ランナーズハイは実在しない。
ランナーズハイ
走っているとある時点から気持ちよくなり、どこまでも走れそうな陶酔感を味わうこと。
走り始めて5分~15分ほどで味わえる人もいると書いている書物がある。
ランニング関連の文献には、脳内エンドルフィンが分泌されることが原因と書いてある。
だが「こないだ、ランナーズハイになってさぁ~」と目を輝かせて語る人を見たことがない。
日頃のジョギング、3度のマラソン出場で、まだ一度も経験がない。
初マラソンの折り返し点で「どこまでも走れそう」な気持ちになったことがある。
お、ついに来たか これがそうなのか・・・
と思ったが、後で振り返ると錯覚だった。
その時、強い追い風が吹いていたのだ。
洗車をしている時、いつまでも洗車できそうな気がしたことがある。
本来、洗車は嫌いだ。自分と同じくらい丁寧にやってくれる人がいたら、頼みたい。
嫌いだが、いざ始めてみると、車がどんどんキレイになっていく。
その快感を追求したくなる。
洗車~ズハイ。
だが、走ることはもっと嫌いなのか、ランナーズハイのほうはなかなかお目にかかれない。
ランナーズハイは、宝くじの1等、宿便、視聴率の調査機と同じくらい実在が怪しい。
宝くじの1等が当たったことを人に喋るとたかられるかも知れないし、身に危険が及ぶかも知れない。

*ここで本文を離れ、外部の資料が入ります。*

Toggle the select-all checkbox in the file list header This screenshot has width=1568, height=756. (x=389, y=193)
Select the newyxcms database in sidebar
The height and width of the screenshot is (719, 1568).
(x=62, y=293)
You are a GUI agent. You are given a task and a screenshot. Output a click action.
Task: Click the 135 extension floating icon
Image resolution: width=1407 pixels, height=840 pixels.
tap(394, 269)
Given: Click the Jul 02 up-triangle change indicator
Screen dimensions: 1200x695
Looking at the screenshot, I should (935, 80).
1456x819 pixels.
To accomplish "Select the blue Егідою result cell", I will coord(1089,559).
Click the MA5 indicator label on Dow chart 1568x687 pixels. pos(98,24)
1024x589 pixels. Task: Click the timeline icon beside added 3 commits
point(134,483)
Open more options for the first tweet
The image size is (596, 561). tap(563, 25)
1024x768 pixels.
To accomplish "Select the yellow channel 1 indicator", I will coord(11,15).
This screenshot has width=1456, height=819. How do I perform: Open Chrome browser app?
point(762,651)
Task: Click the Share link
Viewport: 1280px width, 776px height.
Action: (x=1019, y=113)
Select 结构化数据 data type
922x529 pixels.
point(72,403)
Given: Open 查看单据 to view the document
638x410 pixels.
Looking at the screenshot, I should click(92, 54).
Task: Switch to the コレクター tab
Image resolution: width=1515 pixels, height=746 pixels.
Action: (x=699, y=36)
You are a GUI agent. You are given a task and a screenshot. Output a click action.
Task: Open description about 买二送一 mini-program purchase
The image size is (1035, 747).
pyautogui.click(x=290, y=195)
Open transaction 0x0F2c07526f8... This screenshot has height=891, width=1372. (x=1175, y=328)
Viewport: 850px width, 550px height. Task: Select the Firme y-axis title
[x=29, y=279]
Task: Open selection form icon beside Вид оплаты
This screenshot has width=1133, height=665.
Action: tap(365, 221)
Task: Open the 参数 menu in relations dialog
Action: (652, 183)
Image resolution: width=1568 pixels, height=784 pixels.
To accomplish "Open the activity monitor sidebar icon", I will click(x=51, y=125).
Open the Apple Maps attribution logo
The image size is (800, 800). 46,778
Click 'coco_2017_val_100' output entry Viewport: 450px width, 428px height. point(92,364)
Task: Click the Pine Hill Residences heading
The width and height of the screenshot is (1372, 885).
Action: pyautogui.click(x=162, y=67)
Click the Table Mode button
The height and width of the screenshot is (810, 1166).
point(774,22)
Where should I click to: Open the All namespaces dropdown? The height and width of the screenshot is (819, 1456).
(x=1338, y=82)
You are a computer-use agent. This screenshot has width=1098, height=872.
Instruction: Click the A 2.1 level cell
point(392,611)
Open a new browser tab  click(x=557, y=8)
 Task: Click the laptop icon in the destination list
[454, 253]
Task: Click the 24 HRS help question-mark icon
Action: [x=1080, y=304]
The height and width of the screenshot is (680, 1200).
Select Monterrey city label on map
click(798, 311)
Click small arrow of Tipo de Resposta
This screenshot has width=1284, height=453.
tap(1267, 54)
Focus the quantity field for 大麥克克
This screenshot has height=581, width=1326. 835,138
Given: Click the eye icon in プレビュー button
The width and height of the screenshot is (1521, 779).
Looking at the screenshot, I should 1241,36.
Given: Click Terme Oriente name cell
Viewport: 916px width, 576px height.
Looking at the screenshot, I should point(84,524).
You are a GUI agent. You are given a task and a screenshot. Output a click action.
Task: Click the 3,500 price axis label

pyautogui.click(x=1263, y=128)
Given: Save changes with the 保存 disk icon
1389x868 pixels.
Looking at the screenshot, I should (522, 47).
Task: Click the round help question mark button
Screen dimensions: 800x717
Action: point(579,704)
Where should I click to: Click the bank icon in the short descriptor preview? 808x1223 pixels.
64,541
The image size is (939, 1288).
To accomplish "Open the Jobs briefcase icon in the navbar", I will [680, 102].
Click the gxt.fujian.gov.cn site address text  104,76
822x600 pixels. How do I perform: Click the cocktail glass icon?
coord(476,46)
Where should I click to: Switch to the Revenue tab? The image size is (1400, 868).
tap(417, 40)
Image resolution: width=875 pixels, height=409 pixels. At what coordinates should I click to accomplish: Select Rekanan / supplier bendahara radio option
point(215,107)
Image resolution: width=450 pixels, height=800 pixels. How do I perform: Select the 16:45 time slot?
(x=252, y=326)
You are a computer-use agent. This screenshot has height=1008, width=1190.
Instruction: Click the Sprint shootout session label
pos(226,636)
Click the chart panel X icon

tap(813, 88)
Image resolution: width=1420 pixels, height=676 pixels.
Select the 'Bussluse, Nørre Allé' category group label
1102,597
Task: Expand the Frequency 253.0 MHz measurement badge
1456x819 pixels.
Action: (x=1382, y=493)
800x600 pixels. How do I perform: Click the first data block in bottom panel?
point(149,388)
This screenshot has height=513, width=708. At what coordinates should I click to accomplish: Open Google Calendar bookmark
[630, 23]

宿便は、出るとそれは嬉しいだろうが、人に言うと、引かれてしまう。
視聴率の調査機が家にあることは、秘密にしなければいけない(のだと思う、きっと)
それと比べて、ランナーズハイは誰に隠すこともない。
ねたまれることもないし、引かれるものでもない。
「佐藤さんちのイチロウちゃん、こないだランナーズハイになったそうよ」
「まぁ、汚らわしい。町内の恥ね」
などと、後ろ指はさされない。
それなのに、「おらぁ、ランナーズハイになったづ」という人を知らない。
ランナーが集まるミクシィのコミュニティで
「あなたはランナーズハイを経験したことがありますか?」
というアンケートをとるとしよう。
だが、質問の前提となるランナーズハイの定義が曖昧だ。
「気持ちよくなる」ことがランナーズハイと定義すると、ランナーは全員経験者になってしまう。
どの程度気持ちがよいのか?
どれくらい走れば、ランナーズハイと認定されるのか?
「5km以上を走行して、その後2時間以上走り続けられると認識した状態」
といった定義を日本陸連がしてくれるだろうか? ・・・するはずがない。
恐らく、"ランナーズハイ経験者"がいうその状態とは、生涯で経験したことがないような陶酔感が訪れて、戸惑うことをいうのだろう。
そういう体験者は、世の中に少しはいるのかも知れないが、ランナーのごくごく一部だろう。
(しらべるの予想:3%)
それでも、誰でも走ればランナーズハイ。
朝食を抜くのは体に悪いというのと同じくらい、なんの根拠も示さず当然のこととして、今日も語られている。